Hi,
I am trying to figure out if Hbase is the right candidate for my use case
which is as follows :
I have a users table containing millions users and for each user I have a
bunch of data points for each day in past
2 years. Some of these data points are number of clicks in different parts
of a web page, total # of clicks, total
searches, # of unique searches etc. So the data is in this form :
User Id
Date
X1 (Total Clicks)
X2 (Total Searches)
X3
…..
Xn
1
D1-730
4
0.8
90
1
D1-729
2
0.5
50
…
1
D1
30
0.9
20
2
D1-730
23
1.2
85
2
D1-729
56
2.3
56
….
My application has the following predominant query pattern - For a subset
of users (subset being quite large in order of 1 -5 mil), I want to do sum,
min, max, mean, standard deviation of data points for different date ranges
for the users.
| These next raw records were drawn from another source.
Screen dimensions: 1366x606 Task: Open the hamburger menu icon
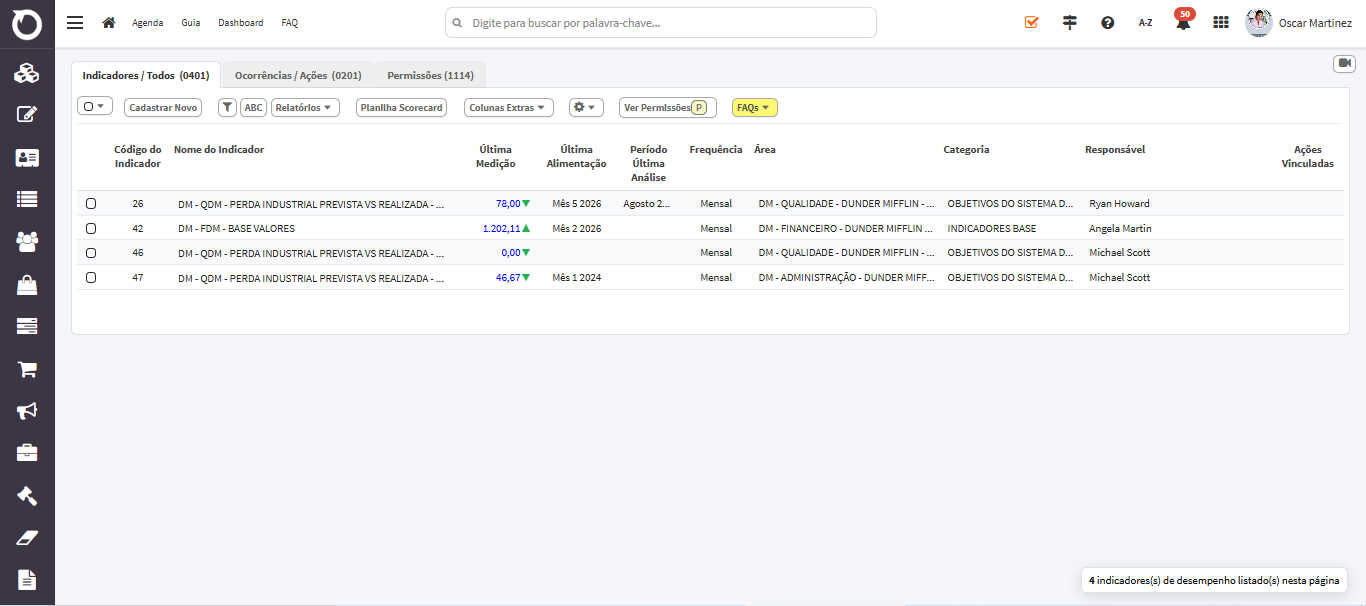75,22
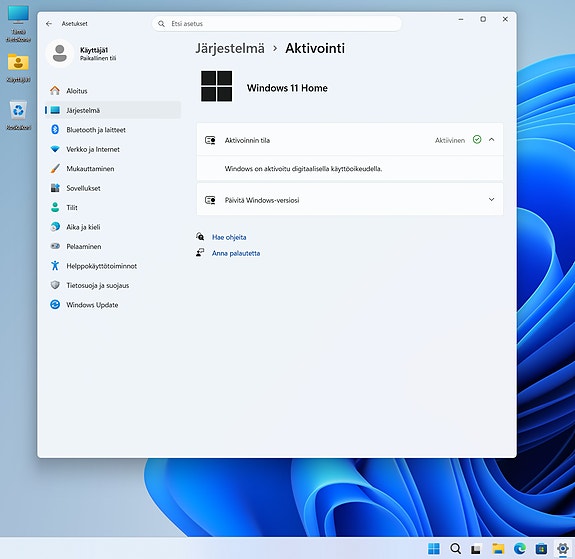This screenshot has width=575, height=559.
Task: Open Mukauttaminen paintbrush icon
Action: click(x=55, y=168)
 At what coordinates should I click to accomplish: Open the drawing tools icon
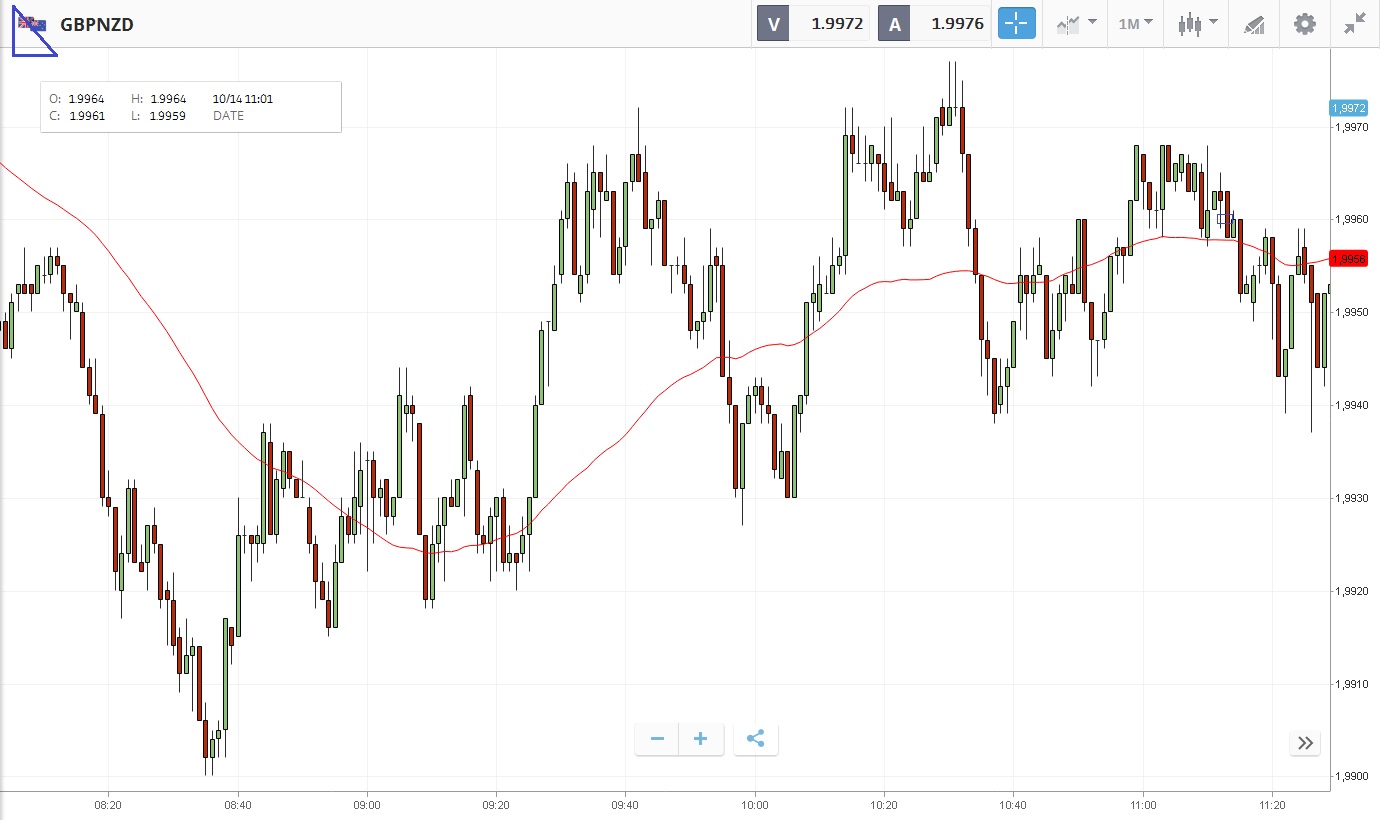1254,24
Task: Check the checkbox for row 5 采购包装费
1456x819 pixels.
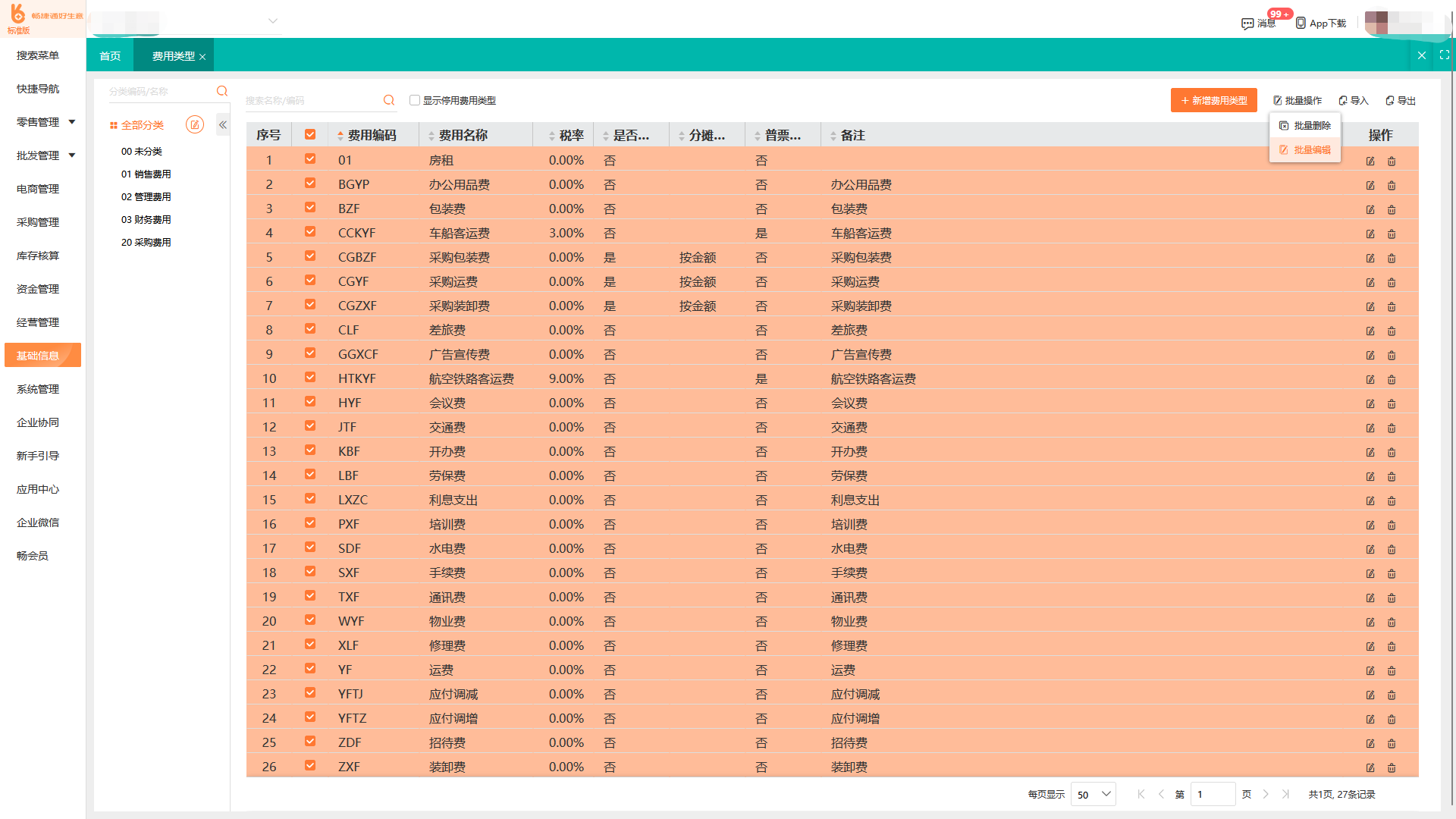Action: 311,257
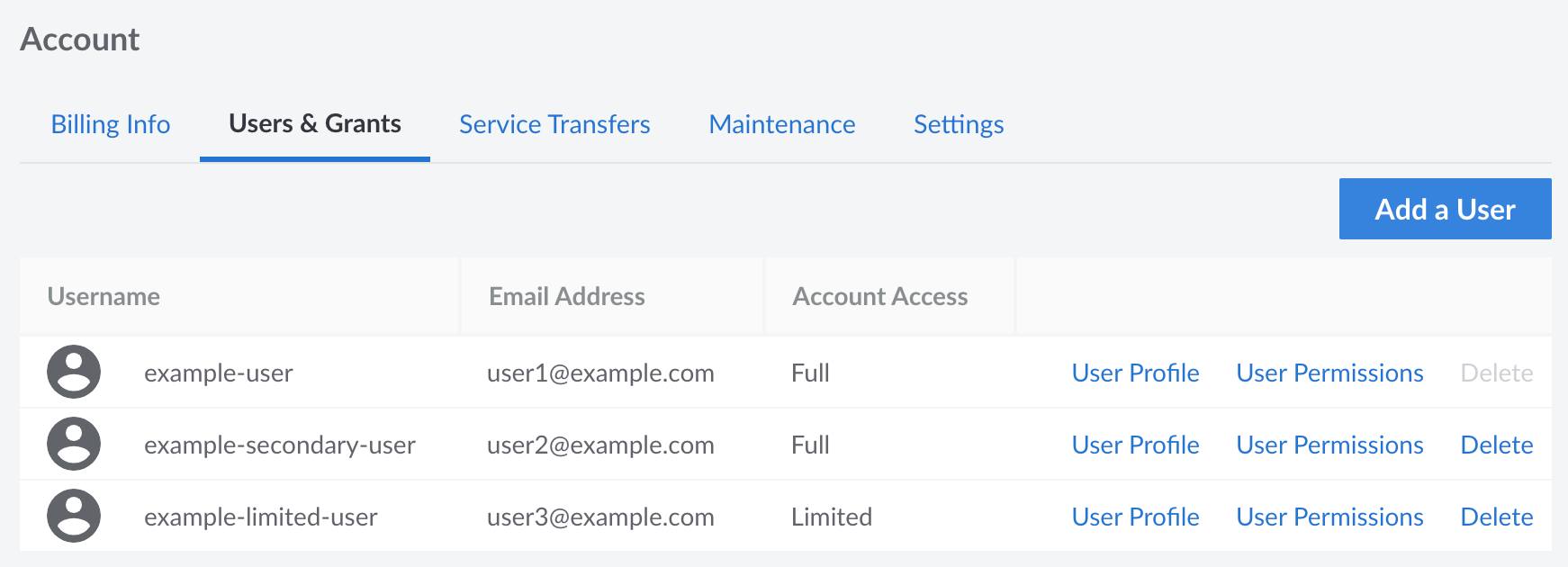The image size is (1568, 567).
Task: Click the avatar icon for example-secondary-user
Action: tap(74, 444)
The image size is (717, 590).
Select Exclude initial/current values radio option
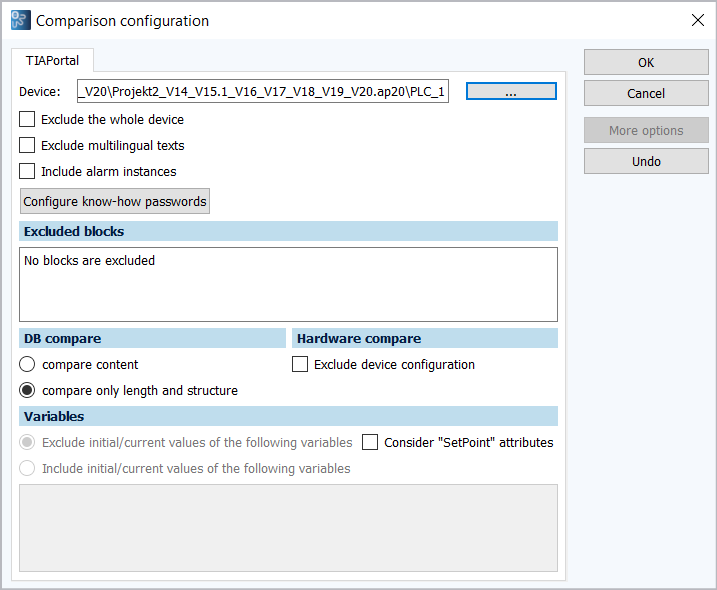28,442

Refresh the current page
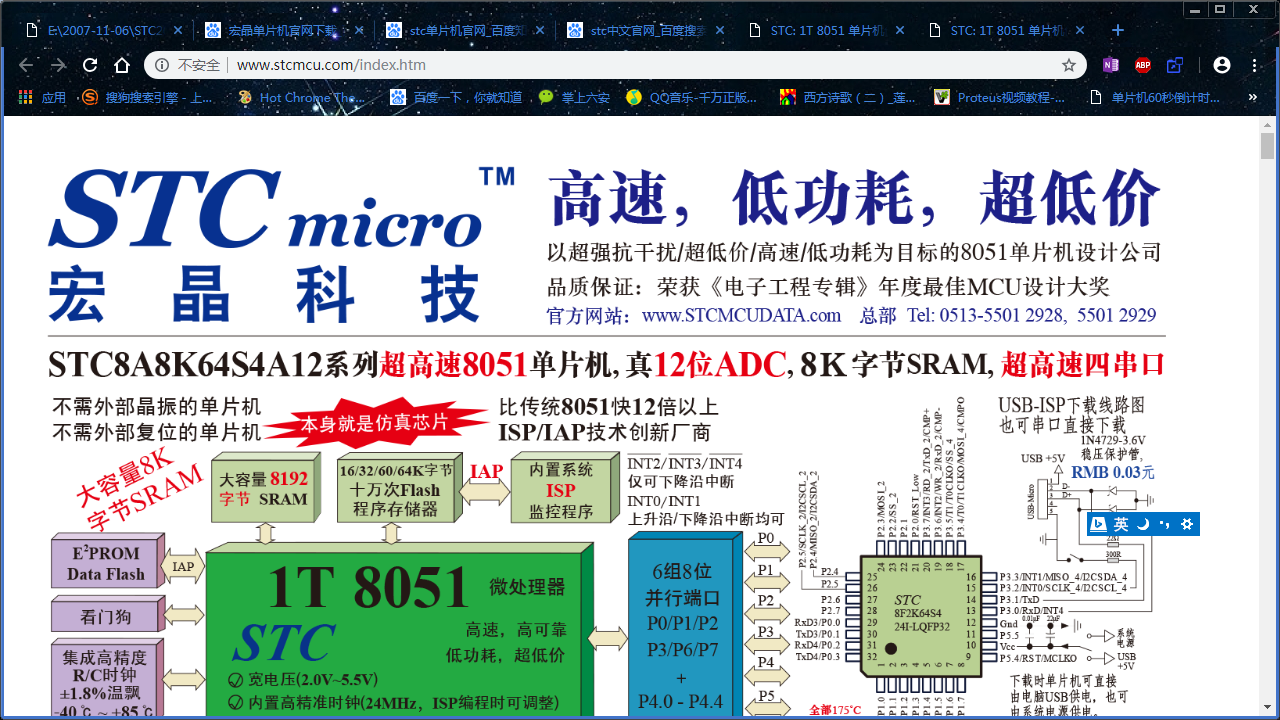coord(90,65)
So for eg user1 may have a start and end date of {sd1, ed1},
user2 may have {sd2, ed2} and so on. I want to compute sum, min, max etc
for data points X1, X2, … Xn over date ranges {sd1, ed1}, {sd2, ed2} ,
{sd3, ed3} for each user in the subset .
Currently we do this in db by creating a table for subset of the users with
their start and end day and joining against the users tables. The query
however is extremely slow and takes hours to execute.
I am trying to figure out the following :
1. Can I do the above query efficiently (I want to reduce the query
time. Space is not that big of a concern for me) using Hbase ?
1. Can someone please give me alternative solutions if Hbase is not the
right solution for such a use case ?
Thanks,
dlg